Buffett famously spent more than $1 billion on Coca-Cola stock in 1988 and still owns it today.

  1. Diversification could be dangerous

Let’s say your portfolio consists of between 30 to 70 stocks across various industries, how will you keep tabs on all of them without staying glued to financial websites 24 hours a day? Excessively diversifying investment portfolios are usually done out of fear and/or ignorance. Unless you trust your financial advisor/fund manager to always have your best interest at the forefront of their mind it is imperative that you also know what’s happening in the markets. Staying on top of current events impacting your stocks could thus prove to be quite challenging.

“Diversification is a protection against ignorance. It makes very little sense for those who know what they’re doing.” – Warren Buffett

  1. Value vs Price

 In most cases stock prices are far more volatile than business fundamentals. Thus, there could be times in the market where the stock prices have zero correlation with the longer term outlook of the company. During a financial crisis many investors are quick to sell off their stocks, irrespective of the business quality and long-term earning potential. Stock prices change along with investors’ emotions, but that doesn’t mean a company’s future stream of cash flow has changed.

“Price is what you pay. Value is what you get.” – Warren Buffett

  1. The best moves are usually boring

Investing is a marathon, rather than a sprint. After all, the goal is to find quality businesses that will compound in value over the course of many years. If you get this right, your portfolio’s return will take care of itself. Many companies that boast long and successful corporate lives provide basic products and services – snacks, beverages, toothpaste, medicine, convenience stores, etc. Nothing exciting…
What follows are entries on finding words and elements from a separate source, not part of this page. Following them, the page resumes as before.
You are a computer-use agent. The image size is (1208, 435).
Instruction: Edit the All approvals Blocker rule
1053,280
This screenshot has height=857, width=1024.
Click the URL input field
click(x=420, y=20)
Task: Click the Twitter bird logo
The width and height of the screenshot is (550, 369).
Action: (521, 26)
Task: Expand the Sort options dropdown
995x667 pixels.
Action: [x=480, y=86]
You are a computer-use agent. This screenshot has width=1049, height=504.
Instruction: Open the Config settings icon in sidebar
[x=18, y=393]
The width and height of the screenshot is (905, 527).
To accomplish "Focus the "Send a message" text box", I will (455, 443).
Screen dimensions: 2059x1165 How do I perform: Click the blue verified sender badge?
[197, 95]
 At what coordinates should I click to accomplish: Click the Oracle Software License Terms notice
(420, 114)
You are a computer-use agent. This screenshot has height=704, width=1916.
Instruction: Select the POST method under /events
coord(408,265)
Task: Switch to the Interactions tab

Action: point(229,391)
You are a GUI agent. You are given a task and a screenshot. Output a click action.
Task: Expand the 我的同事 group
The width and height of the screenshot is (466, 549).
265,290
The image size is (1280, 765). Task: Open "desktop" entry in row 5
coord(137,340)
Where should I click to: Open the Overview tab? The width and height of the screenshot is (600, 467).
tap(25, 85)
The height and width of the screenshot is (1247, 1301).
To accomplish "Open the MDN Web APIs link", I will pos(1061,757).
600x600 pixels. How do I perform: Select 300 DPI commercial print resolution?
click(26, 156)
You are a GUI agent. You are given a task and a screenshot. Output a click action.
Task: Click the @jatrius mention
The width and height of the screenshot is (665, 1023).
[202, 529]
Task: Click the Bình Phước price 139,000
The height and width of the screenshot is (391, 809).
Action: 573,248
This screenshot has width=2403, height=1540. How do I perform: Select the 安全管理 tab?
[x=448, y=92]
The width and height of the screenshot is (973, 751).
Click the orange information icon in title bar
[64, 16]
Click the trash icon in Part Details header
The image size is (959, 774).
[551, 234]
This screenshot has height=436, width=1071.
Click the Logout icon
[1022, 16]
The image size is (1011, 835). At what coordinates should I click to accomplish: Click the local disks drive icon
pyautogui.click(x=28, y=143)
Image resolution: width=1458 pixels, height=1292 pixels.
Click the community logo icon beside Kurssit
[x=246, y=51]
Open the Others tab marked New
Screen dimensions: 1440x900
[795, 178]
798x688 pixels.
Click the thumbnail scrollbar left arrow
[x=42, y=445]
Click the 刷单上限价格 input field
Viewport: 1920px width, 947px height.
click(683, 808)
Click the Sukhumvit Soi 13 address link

“Beware the investment activity that produces applause; the great moves are usually greeted by yawns.” – Warren Buffett

There’s no need to try to be a hero or try to impress anyone with your investments, slow and steady wins the race.

  1. Only listen to those you know and trust

Investment firms are there to <gasp> make money, that’s right they’re simply in the sales game. Don’t blindly invest with someone pitching you his best sales mumbo-jumbo. Rather take a look at those you know, successful family or friends, ask their advice before trusting a complete stranger with your future earnings.

“Wall Street is the only place that people ride to in a Rolls Royce to get advice from those who take the subway.” – Warren Buffett

No one cares about your nest egg more than you do so it’s up to you to do your homework.